Pour expliquer ce dernier point, on croirait que Jeanne Siaud-Facchin avait les tableaux de Monet en tête. Selon elle, l’esthétique

permet de s’accorder au monde dans ce qu’il a de plus intime. (…) Le sens esthétique est cette capacité à saisir par l’intermédiaire de tous les sens et avec une sensibilité subtile, la quintessence des choses. L’esthétique saisit à la fois le caché et le visible, l’intérieur et l’extérieur et embrasse le monde avec une profondeur percutante.
Le caractère poétique parle de la capacité à s’oublier soi-même pour exalter la beauté de la nature ou de l’autre. Le poétique crée un lien intime avec l’environnement. Le poétique, c’est pouvoir s’immerger entièrement dans l’environnement pour en absorber l’essence ou l’identité. Le poétique, c’est une communion avec le monde par capillarité sensitive.
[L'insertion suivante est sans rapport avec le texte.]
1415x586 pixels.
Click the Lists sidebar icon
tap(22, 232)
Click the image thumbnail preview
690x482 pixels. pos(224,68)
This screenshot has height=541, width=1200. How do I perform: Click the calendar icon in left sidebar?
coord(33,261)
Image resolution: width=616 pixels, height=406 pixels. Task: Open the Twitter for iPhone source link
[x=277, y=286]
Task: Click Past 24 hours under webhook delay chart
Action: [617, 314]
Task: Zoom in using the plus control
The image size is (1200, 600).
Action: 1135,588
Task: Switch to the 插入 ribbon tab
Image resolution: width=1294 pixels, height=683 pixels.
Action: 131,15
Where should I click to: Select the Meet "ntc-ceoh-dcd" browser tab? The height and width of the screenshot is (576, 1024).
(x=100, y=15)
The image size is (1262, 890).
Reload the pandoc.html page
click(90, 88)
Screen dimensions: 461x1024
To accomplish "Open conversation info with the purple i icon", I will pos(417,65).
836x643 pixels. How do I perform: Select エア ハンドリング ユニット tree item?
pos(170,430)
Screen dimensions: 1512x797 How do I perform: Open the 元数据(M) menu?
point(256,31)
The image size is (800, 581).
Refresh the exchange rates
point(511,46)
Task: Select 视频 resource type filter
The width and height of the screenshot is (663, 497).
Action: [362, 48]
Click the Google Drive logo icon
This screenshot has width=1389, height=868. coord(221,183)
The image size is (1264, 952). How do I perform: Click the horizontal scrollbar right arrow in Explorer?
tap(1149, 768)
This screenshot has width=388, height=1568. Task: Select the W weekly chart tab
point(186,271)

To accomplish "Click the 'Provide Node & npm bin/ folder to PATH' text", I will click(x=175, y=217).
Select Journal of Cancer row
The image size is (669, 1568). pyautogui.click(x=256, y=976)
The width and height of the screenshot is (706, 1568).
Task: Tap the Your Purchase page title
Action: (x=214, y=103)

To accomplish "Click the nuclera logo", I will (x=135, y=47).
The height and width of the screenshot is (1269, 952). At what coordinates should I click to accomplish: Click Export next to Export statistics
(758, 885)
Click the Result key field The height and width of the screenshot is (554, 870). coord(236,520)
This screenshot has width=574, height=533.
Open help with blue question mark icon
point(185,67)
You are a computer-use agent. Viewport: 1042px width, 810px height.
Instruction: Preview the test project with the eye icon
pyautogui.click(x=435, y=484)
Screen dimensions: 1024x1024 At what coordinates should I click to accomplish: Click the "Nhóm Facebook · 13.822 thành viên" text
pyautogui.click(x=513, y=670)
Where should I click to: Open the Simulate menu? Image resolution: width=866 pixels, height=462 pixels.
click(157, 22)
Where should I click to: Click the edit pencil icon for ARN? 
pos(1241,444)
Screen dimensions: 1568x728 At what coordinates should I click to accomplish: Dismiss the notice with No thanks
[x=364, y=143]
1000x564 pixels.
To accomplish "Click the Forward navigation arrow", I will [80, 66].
Si on ajoute à toutes ces zébrures la capacité de Monet à argumenter avec brio dans ses relations avec ses marchands, c’est-à-dire, quand il en éprouve le besoin et s’en donne la peine, l’expression d’une certaine puissance intellectuelle, si on pense à sa tendance à l’inhibition sociale qui lui vaut une réputation d’ours, on arrive à un faisceau d’indices qui dessinent un profil qui pourrait bien être celui d’un surdoué, ce qui serait une explication à sa singularité.